● **Task to complete**
Transcribe the entries word for word, beginning at the line containing "Click the 'plugins' directory name" and continuing through the end of the entries.
★ ★ ★ ★ ★ ★ ★
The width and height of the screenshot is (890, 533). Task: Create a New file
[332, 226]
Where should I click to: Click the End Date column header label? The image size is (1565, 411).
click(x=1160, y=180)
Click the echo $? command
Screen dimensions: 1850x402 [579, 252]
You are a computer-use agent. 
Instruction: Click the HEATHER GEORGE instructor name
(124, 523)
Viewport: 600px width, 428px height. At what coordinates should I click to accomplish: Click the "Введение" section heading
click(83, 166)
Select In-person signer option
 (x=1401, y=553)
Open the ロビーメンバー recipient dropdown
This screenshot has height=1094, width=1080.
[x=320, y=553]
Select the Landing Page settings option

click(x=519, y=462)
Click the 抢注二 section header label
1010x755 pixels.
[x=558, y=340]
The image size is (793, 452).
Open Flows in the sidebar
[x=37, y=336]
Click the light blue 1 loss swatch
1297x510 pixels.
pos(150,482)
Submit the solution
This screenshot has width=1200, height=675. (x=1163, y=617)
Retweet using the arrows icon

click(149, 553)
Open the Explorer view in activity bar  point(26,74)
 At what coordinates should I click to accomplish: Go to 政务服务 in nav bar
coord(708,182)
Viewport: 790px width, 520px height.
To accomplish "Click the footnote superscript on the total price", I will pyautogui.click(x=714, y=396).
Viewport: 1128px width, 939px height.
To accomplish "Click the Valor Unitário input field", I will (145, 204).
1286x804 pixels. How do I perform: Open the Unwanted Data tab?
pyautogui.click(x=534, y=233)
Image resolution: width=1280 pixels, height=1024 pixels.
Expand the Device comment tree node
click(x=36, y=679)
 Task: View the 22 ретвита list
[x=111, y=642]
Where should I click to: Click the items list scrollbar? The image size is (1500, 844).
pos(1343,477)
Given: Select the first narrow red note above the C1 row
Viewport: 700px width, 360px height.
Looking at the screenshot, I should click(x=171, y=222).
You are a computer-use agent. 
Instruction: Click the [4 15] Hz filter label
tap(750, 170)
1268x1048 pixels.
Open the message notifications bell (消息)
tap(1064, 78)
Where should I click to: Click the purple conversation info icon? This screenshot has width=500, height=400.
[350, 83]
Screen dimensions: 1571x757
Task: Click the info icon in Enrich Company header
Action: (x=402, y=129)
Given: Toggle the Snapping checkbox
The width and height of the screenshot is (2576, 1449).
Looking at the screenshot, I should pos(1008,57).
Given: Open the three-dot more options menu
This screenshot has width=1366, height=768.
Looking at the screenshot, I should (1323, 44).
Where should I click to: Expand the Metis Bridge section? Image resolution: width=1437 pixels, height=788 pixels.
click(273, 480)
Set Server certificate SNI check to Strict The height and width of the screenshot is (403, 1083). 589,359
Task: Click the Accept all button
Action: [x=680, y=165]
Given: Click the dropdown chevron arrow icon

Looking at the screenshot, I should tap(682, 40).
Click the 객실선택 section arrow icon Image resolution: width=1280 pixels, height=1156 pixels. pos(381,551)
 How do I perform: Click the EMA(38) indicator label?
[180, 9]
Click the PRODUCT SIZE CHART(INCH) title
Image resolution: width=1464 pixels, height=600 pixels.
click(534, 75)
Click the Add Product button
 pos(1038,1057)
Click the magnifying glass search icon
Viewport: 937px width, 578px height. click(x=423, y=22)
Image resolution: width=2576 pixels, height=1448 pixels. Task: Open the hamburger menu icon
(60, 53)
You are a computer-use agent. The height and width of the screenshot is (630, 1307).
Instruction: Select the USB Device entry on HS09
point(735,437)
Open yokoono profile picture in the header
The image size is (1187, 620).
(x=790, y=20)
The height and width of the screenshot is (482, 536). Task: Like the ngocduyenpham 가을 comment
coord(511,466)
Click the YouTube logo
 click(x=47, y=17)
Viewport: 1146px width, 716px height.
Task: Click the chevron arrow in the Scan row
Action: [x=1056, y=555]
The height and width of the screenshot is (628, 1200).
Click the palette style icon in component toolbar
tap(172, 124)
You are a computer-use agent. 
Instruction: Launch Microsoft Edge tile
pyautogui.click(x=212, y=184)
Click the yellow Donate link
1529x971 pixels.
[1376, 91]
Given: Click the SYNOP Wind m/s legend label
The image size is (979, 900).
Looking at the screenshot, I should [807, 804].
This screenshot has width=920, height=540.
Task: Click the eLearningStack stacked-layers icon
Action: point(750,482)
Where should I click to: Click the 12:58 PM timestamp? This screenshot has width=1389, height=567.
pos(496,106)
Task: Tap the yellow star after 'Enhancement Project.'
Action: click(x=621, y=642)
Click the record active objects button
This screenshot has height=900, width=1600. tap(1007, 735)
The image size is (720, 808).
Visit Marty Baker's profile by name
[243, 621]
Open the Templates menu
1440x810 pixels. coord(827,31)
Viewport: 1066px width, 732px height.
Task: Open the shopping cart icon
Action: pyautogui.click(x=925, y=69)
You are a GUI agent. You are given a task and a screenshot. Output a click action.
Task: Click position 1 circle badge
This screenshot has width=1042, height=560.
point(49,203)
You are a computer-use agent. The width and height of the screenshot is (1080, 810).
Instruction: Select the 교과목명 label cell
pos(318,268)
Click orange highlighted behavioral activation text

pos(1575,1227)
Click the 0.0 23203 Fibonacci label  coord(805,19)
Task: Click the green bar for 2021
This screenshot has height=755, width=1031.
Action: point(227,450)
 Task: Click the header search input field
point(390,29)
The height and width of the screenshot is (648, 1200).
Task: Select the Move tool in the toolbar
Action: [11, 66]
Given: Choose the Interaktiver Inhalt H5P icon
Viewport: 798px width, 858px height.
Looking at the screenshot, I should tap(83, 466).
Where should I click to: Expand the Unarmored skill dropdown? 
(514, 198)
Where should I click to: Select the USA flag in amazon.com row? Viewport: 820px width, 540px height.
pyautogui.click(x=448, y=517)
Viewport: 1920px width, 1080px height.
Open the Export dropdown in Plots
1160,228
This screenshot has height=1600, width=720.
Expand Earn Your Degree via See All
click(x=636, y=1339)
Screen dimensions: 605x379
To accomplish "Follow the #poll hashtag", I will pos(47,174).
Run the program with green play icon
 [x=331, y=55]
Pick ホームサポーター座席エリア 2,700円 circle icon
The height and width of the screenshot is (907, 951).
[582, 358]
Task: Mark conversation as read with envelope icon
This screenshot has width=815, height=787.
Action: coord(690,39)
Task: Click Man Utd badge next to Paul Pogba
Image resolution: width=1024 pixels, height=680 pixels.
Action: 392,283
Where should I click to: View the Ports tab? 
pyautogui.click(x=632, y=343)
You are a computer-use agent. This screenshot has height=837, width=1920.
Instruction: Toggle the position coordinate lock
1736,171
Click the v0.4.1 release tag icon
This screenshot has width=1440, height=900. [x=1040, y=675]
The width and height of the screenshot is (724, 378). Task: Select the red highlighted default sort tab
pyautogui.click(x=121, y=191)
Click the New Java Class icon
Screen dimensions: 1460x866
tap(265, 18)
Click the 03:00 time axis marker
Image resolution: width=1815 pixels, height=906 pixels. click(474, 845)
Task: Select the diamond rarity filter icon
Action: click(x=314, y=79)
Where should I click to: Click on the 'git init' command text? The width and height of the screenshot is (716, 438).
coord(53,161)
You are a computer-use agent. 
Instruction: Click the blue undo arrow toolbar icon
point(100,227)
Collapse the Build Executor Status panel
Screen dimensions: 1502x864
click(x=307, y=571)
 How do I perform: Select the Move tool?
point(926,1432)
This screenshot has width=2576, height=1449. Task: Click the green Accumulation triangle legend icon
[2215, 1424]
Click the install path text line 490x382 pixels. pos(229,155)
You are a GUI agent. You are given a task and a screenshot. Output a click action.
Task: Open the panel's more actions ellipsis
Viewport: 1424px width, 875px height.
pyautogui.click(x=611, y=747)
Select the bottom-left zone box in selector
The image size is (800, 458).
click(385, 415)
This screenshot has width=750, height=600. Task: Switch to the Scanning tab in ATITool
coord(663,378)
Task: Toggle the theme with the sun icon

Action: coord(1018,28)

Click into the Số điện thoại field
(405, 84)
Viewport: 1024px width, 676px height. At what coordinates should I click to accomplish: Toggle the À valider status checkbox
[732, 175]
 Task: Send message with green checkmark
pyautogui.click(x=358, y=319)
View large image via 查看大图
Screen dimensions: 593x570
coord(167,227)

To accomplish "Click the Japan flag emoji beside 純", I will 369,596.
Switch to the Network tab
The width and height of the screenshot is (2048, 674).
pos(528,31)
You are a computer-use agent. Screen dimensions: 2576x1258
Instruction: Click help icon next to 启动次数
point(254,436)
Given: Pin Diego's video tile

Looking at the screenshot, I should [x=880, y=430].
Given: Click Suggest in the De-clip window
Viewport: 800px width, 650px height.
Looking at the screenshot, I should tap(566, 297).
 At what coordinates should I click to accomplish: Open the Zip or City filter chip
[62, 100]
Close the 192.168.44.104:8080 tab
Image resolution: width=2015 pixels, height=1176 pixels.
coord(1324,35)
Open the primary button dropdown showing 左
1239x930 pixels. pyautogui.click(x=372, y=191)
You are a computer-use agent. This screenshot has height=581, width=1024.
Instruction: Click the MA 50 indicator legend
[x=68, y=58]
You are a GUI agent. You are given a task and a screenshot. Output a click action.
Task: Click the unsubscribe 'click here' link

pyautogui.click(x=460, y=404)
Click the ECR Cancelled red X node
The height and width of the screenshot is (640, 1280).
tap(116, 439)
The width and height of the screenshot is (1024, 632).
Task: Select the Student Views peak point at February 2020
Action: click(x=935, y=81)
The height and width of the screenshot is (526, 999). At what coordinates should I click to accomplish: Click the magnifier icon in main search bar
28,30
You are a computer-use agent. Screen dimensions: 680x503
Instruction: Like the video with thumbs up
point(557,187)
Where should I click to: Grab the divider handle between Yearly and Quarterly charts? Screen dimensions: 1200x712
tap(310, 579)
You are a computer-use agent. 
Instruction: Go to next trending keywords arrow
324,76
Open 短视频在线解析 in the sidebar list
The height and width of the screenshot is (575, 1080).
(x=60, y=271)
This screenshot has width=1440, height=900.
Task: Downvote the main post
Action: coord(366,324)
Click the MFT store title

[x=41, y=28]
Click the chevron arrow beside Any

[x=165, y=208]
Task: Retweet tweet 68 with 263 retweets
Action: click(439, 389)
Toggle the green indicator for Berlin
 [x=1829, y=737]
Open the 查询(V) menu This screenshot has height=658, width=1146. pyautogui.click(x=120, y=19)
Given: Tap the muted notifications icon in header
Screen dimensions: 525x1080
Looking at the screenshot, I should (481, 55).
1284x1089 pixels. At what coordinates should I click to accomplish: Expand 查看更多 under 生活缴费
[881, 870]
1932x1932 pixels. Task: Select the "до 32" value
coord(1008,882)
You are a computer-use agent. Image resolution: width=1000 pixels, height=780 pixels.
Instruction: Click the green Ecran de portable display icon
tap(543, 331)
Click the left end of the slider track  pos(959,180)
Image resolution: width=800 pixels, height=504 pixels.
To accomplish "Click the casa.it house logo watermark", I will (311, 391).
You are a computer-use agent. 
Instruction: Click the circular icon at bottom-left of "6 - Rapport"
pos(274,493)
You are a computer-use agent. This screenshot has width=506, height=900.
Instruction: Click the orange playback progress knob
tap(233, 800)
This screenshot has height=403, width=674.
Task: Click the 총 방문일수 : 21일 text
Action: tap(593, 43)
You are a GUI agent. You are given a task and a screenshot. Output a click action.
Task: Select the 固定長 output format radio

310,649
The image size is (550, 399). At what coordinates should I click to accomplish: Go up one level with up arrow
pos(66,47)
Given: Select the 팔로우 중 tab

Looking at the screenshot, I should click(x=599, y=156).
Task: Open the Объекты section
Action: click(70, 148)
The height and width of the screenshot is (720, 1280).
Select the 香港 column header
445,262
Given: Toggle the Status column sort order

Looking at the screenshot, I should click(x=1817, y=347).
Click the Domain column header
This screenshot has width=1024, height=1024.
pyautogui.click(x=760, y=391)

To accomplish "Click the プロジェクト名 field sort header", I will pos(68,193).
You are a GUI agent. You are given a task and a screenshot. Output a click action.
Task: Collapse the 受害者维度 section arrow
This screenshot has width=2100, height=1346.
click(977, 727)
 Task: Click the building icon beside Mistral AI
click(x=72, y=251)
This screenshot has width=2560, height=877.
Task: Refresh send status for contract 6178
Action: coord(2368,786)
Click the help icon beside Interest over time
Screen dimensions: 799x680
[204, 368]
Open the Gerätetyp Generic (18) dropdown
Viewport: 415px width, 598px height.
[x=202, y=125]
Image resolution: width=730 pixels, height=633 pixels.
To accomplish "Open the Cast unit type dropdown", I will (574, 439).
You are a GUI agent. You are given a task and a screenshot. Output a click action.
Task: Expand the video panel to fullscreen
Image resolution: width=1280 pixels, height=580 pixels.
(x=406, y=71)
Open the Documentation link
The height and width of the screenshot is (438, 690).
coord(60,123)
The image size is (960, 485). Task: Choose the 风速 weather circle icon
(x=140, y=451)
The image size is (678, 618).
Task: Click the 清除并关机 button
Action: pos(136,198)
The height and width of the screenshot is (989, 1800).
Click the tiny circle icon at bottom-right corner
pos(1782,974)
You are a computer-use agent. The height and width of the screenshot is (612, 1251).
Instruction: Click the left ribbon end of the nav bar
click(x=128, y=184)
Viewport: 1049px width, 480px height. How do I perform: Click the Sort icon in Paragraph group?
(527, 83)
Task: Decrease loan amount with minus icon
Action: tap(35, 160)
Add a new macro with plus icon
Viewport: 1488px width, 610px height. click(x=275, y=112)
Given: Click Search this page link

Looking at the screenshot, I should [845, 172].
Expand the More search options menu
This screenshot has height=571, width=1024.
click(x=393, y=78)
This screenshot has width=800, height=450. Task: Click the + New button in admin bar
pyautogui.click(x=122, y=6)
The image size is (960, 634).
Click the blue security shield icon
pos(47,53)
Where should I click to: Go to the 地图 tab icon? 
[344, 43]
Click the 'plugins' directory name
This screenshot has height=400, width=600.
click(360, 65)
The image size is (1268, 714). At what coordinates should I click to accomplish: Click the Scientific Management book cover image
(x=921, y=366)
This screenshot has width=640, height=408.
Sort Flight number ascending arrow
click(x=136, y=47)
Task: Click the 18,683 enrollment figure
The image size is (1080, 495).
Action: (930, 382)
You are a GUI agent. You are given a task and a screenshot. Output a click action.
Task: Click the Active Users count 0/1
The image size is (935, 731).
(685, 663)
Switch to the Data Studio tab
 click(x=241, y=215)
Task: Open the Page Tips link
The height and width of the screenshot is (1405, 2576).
★ ★ ★ ★ ★ ★ ★
● **Written answer**
Click the 'plugins' directory name
This screenshot has height=400, width=600.
click(360, 65)
The image size is (1268, 714). At what coordinates should I click to accomplish: Click the Scientific Management book cover image
(x=921, y=366)
This screenshot has width=640, height=408.
Sort Flight number ascending arrow
click(x=136, y=47)
Task: Click the 18,683 enrollment figure
The image size is (1080, 495).
Action: (930, 382)
You are a GUI agent. You are given a task and a screenshot. Output a click action.
Task: Click the Active Users count 0/1
The image size is (935, 731).
(685, 663)
Switch to the Data Studio tab
 click(x=241, y=215)
Task: Open the Page Tips link
The height and width of the screenshot is (1405, 2576).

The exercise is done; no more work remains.